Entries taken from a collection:
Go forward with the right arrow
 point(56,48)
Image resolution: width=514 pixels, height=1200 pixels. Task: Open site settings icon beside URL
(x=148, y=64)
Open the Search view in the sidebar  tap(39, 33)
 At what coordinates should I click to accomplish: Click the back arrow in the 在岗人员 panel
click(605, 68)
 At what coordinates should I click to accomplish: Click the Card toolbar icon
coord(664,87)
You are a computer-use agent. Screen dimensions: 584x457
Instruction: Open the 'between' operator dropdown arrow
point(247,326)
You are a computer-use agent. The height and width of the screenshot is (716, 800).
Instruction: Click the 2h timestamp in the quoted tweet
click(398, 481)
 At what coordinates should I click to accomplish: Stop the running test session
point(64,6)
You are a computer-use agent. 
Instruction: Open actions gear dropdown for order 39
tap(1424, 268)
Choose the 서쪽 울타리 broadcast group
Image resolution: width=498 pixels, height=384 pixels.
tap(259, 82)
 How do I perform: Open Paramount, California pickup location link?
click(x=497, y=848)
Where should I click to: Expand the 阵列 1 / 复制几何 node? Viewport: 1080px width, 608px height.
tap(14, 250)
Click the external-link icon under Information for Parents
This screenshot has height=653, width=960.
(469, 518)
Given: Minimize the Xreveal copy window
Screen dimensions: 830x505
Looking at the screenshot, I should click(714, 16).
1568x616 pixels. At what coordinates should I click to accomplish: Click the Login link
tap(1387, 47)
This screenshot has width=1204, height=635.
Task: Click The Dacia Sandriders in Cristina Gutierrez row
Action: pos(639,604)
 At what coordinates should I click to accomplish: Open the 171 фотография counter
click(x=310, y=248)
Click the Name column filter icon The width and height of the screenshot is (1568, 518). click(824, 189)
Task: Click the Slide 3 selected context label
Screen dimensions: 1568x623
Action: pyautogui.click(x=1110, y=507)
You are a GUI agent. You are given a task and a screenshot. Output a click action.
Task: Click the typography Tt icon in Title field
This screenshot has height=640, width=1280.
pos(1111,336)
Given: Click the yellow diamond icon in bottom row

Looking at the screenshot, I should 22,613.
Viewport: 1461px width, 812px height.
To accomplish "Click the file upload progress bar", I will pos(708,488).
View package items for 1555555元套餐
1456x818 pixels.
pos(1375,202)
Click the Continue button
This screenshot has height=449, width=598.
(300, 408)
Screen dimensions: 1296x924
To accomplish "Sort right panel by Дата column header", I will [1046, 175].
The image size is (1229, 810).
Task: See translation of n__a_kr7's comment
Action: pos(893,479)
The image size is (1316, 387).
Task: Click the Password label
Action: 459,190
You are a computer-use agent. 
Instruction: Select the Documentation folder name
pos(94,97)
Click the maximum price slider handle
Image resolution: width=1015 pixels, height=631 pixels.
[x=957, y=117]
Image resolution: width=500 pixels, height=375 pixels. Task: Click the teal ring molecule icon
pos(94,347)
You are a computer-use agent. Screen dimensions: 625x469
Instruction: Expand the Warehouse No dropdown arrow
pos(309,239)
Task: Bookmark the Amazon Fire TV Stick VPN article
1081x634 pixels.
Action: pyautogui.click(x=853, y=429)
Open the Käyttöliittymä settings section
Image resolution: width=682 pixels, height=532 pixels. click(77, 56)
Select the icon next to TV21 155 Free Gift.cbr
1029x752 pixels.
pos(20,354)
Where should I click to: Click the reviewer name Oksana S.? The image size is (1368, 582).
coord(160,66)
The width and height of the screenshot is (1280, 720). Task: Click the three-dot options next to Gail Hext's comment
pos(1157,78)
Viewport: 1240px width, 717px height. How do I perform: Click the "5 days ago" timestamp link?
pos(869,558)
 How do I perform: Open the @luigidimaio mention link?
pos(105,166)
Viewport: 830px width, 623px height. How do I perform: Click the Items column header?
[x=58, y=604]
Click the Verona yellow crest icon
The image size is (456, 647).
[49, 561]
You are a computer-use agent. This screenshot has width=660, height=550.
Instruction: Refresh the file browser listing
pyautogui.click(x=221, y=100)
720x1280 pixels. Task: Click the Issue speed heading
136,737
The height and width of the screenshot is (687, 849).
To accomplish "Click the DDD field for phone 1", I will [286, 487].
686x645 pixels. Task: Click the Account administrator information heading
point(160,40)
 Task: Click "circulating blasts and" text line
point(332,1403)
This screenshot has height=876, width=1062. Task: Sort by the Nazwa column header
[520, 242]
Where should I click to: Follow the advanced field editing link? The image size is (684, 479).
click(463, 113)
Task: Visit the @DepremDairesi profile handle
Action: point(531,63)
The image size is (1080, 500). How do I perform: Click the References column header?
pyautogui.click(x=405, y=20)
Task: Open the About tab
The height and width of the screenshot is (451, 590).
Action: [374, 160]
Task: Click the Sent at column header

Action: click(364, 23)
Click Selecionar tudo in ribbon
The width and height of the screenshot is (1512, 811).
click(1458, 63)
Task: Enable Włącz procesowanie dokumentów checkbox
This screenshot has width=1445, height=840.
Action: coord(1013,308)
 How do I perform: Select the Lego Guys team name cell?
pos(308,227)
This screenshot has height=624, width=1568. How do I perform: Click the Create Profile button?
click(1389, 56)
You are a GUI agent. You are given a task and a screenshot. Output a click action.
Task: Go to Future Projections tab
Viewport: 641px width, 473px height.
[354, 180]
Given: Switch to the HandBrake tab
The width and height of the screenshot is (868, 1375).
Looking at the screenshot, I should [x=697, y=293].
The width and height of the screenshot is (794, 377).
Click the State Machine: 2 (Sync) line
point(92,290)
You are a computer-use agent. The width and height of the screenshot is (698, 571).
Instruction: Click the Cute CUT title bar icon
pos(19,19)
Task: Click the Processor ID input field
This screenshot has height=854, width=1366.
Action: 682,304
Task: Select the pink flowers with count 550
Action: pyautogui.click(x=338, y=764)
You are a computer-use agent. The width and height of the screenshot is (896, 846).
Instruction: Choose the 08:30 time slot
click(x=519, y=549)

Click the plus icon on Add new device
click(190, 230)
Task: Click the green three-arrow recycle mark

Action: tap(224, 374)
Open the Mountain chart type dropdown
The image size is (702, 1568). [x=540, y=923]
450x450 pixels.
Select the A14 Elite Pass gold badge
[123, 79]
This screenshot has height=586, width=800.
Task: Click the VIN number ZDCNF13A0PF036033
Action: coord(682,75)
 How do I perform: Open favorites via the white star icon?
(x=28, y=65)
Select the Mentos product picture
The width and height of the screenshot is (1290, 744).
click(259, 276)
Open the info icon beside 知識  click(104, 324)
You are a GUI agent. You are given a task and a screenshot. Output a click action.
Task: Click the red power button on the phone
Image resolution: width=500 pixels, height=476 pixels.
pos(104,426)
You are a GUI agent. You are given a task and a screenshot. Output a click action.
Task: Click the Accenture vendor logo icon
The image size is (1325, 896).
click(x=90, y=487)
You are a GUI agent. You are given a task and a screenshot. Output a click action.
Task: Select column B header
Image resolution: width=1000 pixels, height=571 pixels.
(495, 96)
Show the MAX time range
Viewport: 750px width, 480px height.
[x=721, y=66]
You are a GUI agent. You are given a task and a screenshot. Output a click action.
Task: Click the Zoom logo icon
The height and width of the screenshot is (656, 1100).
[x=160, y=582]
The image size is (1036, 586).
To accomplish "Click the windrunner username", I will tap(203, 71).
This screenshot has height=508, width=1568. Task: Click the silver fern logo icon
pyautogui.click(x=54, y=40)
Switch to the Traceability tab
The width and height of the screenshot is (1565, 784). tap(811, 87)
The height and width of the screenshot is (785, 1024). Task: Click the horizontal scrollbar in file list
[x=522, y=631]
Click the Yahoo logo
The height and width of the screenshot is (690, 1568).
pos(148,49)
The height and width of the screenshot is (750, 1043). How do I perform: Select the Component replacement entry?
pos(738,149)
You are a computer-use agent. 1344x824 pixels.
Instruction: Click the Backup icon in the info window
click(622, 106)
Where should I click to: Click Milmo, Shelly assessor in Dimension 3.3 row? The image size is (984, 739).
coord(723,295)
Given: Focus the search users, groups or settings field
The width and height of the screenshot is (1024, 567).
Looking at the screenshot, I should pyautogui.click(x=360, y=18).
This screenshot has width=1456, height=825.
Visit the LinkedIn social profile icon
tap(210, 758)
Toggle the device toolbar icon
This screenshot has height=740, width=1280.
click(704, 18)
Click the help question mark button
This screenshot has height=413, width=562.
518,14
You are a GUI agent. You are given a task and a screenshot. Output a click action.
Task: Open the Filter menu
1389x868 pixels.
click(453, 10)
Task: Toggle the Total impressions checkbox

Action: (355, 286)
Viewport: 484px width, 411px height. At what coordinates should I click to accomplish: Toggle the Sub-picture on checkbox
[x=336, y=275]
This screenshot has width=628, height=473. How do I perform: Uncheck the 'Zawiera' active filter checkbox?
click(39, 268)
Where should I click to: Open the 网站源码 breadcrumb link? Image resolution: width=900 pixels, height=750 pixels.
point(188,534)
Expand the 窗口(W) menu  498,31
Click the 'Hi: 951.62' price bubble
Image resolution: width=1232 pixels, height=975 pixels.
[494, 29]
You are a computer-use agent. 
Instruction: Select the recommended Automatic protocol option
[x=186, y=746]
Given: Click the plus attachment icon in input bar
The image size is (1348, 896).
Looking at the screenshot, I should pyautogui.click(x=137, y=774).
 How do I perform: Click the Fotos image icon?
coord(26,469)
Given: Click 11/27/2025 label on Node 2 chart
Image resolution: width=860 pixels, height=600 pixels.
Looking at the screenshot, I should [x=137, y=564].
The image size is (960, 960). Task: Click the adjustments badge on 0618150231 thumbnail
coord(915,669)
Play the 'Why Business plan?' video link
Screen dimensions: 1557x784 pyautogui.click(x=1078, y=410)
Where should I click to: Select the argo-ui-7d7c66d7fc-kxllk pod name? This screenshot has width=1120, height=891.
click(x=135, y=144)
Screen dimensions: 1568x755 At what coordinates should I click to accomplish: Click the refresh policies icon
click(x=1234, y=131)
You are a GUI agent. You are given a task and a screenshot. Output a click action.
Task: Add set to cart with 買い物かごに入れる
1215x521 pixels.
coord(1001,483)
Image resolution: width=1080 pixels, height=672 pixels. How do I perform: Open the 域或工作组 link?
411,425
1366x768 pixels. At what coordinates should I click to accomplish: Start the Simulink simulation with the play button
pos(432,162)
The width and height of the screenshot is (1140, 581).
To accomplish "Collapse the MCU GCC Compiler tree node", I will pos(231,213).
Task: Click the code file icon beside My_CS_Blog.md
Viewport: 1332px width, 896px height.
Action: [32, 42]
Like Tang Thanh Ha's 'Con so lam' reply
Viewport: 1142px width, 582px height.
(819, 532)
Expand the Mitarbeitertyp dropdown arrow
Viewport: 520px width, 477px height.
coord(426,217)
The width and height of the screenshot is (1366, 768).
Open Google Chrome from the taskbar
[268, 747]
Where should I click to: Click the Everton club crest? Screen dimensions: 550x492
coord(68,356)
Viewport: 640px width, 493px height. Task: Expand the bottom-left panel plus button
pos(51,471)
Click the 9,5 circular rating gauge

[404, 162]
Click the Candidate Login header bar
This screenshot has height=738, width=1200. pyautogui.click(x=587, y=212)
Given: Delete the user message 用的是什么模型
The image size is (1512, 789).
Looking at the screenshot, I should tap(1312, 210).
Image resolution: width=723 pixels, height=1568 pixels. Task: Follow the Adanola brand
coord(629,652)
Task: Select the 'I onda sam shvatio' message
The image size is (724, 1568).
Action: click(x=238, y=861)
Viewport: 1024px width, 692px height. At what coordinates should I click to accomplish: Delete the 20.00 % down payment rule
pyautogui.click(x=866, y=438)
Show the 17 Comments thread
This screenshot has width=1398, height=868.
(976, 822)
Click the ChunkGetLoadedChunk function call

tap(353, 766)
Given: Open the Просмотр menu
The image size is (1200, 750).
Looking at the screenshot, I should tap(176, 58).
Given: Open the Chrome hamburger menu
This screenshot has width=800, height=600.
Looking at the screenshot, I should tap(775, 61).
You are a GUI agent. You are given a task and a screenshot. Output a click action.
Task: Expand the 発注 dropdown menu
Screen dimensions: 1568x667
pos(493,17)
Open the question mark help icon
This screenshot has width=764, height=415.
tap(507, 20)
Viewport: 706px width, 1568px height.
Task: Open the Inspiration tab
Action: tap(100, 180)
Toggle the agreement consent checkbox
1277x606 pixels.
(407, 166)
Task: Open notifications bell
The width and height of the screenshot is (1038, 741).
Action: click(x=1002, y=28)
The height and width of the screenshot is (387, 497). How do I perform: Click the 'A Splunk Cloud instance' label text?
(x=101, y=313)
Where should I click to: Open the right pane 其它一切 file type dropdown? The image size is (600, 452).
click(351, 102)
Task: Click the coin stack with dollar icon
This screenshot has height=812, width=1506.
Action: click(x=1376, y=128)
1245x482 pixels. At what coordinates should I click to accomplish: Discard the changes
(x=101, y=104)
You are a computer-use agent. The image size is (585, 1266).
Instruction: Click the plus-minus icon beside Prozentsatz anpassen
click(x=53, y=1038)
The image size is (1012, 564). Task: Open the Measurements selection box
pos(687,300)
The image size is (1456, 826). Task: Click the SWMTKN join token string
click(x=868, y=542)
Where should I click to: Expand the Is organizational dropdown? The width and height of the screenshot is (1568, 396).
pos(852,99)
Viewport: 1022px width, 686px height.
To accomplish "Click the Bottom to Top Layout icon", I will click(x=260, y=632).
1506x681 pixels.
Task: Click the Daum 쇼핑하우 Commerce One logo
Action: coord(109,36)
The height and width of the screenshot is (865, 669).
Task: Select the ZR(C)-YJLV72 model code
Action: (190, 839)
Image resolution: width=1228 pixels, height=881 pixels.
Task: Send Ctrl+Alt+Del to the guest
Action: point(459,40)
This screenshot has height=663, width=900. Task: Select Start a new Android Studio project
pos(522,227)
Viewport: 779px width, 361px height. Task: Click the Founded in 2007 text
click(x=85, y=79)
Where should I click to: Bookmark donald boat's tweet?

What is required: From the records above, print exactly the lines that run from the line with "Where should I click to: Expand the Is" to the line with "Viewport: 1022px width, 686px height.", inclusive.

Response:
Where should I click to: Expand the Is organizational dropdown? The width and height of the screenshot is (1568, 396).
pos(852,99)
Viewport: 1022px width, 686px height.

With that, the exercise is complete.